If your company’s attitude toward inspecting equipment is that it’s a necessary evil, then your inspections probably are a waste of time, other than providing documentation to cover legal and regulatory requirements.

It’s a shame when companies don’t think of anything but compliance when it comes to inspections. It’s a missed opportunity, because inspecting equipment—when done properly—reduces costs.

The key tool in doing inspections the right way is an inspection checklist that has all the detail necessary for the specific type of equipment being inspected. The checklist needs to be designed for easy use in the field, but it can’t be generic. Otherwise, all the critical items on equipment won’t get inspected.

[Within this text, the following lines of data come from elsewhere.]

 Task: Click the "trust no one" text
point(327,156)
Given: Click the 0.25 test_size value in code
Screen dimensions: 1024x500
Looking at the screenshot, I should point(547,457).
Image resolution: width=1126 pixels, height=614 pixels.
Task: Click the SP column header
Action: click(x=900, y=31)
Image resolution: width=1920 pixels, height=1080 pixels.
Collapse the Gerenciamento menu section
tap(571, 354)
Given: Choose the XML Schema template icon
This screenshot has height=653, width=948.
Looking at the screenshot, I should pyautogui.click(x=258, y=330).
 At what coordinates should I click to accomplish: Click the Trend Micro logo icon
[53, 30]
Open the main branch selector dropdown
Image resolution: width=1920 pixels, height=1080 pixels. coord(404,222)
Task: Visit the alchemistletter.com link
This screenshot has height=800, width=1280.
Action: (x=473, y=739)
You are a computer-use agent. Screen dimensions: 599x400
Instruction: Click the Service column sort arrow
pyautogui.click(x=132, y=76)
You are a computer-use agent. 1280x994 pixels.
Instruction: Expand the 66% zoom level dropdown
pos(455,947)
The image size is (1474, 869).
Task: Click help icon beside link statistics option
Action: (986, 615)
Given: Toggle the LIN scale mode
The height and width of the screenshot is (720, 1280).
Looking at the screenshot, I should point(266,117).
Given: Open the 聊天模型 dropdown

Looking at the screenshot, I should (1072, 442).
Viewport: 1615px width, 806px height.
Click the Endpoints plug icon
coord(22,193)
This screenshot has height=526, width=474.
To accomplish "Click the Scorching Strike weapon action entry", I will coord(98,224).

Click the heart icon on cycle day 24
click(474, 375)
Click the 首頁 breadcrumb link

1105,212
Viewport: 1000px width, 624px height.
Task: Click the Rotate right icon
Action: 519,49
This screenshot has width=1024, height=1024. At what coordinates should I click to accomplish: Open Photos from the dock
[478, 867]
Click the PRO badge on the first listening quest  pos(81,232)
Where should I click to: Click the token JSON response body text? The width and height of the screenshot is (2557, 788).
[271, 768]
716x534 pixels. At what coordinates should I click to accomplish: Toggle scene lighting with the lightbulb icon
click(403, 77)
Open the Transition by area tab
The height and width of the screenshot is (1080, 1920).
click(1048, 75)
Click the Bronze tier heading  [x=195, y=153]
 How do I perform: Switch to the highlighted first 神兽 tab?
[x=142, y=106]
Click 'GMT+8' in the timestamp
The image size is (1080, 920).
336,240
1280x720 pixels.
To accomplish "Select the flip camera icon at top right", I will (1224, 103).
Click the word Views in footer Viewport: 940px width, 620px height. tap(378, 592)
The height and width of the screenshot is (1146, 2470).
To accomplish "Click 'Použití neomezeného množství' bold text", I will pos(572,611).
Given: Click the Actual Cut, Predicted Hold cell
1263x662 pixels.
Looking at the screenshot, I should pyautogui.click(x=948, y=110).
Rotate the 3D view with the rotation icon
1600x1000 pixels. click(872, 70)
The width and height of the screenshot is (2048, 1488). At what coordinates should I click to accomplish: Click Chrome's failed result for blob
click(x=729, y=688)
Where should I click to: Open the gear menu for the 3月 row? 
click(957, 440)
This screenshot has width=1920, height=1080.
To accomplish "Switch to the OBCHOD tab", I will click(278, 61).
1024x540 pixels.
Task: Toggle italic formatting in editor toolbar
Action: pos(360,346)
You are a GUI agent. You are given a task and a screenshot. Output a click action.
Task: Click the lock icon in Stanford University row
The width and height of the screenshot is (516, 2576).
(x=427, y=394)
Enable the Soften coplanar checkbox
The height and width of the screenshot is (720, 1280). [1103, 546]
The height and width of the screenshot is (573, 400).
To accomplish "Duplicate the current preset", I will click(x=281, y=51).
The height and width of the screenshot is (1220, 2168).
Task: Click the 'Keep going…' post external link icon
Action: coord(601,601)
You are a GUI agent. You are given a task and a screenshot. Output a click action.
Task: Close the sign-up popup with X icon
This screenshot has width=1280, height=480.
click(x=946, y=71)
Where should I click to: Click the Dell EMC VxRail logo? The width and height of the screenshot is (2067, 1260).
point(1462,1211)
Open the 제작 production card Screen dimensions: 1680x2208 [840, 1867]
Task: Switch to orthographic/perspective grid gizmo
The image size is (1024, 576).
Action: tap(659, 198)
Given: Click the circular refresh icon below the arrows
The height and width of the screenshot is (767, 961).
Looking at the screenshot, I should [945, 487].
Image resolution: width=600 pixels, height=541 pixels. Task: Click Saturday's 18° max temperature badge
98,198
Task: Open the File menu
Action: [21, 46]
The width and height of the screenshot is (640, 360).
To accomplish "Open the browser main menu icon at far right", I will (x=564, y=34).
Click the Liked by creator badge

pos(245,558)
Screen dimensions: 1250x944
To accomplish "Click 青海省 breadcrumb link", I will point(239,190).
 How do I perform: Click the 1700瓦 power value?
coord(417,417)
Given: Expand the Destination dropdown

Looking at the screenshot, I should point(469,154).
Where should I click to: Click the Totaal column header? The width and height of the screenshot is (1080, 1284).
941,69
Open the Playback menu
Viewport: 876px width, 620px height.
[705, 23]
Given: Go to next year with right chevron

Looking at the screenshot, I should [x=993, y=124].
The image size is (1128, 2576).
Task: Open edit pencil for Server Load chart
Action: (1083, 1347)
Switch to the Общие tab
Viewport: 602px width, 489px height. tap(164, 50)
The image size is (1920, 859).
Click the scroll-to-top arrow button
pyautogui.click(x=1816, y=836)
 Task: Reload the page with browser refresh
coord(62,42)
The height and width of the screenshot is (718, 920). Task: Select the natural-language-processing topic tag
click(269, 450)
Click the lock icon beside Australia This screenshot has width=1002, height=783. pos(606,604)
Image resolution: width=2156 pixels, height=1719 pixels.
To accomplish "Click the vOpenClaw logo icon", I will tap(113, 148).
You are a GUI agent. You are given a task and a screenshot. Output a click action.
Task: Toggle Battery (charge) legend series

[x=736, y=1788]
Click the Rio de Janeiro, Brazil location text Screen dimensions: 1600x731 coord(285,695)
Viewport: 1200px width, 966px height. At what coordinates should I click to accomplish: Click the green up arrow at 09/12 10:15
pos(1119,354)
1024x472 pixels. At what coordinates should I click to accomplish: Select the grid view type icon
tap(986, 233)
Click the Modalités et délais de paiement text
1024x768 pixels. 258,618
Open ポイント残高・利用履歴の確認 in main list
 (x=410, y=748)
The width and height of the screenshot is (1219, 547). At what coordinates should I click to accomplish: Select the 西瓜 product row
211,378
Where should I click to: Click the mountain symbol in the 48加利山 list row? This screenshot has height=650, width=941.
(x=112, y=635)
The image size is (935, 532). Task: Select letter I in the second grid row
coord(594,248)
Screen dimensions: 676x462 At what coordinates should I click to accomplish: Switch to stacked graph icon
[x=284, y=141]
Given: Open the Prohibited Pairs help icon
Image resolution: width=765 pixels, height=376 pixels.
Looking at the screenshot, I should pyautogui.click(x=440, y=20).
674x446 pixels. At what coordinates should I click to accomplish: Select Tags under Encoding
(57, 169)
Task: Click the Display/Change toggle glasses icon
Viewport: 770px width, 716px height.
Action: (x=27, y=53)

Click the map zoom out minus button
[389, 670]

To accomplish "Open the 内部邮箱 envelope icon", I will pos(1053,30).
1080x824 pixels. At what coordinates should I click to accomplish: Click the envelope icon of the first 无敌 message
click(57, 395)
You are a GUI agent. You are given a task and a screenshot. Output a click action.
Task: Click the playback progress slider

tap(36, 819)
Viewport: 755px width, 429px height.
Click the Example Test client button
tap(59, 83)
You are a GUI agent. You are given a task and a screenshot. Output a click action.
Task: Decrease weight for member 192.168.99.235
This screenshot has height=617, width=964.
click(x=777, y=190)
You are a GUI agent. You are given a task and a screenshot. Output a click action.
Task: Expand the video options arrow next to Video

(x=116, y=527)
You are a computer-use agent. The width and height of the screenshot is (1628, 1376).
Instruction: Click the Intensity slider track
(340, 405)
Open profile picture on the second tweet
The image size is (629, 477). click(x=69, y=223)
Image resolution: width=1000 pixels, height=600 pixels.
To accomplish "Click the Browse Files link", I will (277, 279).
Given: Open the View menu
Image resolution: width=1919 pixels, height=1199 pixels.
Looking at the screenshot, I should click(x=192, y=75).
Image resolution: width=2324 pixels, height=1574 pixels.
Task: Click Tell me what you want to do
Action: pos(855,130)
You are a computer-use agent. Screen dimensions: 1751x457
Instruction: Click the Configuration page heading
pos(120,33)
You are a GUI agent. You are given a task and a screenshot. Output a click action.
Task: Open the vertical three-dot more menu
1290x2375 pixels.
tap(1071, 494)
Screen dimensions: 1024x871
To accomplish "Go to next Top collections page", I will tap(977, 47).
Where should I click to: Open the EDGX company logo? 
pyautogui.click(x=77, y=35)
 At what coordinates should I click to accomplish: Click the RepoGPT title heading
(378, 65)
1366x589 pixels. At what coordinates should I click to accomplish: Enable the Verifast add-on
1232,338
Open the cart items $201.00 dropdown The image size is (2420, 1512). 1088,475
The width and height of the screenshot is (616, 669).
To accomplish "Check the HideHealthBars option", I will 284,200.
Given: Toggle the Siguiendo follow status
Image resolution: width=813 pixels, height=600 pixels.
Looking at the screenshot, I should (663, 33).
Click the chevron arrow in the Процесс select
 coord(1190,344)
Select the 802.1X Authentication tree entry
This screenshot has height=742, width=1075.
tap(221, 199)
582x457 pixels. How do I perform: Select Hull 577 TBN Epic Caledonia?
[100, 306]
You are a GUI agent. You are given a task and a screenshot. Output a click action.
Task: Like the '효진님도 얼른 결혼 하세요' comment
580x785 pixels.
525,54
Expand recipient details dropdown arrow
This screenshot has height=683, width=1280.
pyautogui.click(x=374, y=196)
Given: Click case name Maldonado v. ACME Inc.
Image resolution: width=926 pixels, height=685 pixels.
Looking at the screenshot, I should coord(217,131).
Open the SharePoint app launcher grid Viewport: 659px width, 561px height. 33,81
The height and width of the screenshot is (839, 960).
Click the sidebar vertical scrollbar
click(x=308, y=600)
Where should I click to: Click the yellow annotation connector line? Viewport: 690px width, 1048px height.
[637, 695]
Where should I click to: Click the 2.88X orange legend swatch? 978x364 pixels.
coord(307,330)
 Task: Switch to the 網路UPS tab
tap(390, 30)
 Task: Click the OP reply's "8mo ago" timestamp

Inspection checklists can be done on paper or digitally, using mobile devices in the field connected to cloud-based computer software. Either way, if the inspection checklist is equipment-specific and detailed, you have assurance that equipment is being adequately inspected before beginning operations.

How does this save money?

The power of good checklists is that they provide guidance on the correct way to do inspections at the same time as they’re recording them—all the while reinforcing a company emphasis on doing inspections the way they should be done.

This saves money because doing inspections properly results in numerous cost-saving benefits, including:

  • Reduced project delays and labor unproductivity caused by equipment breaking down during a job.
  • Lowered maintenance costs due to small problems being identified and corrected before they become large, substantially more-expensive problems.
  • Identification of equipment-operation issues resulting in recurring equipment problems.
  • Prevention of unsafe equipment from being used, thereby reducing the threat of employee injury and accident-related costs, including fines and litigation.
  • Discouragement of equipment abuse, because the time of the damage can usually be pinpointed.
  • Creation of a culture where operators respect the equipment they use—knowing from the insistence on checklists that the organization places a value on supplying them with equipment that’s in ideal operating shape.
  • Inspection data that can be used to determine ideal maintenance schedules, maximize scheduling productivity, more accurately budget for equipment downtime, and evaluate equipment quality.

Conclusion

Without emphasis through all ranks of management and buy-in from operators, even the best checklist won’t turn equipment inspections from a disliked “chore” into a competitive advantage. But a quality checklist is essential to any significant equipment-inspection improvement.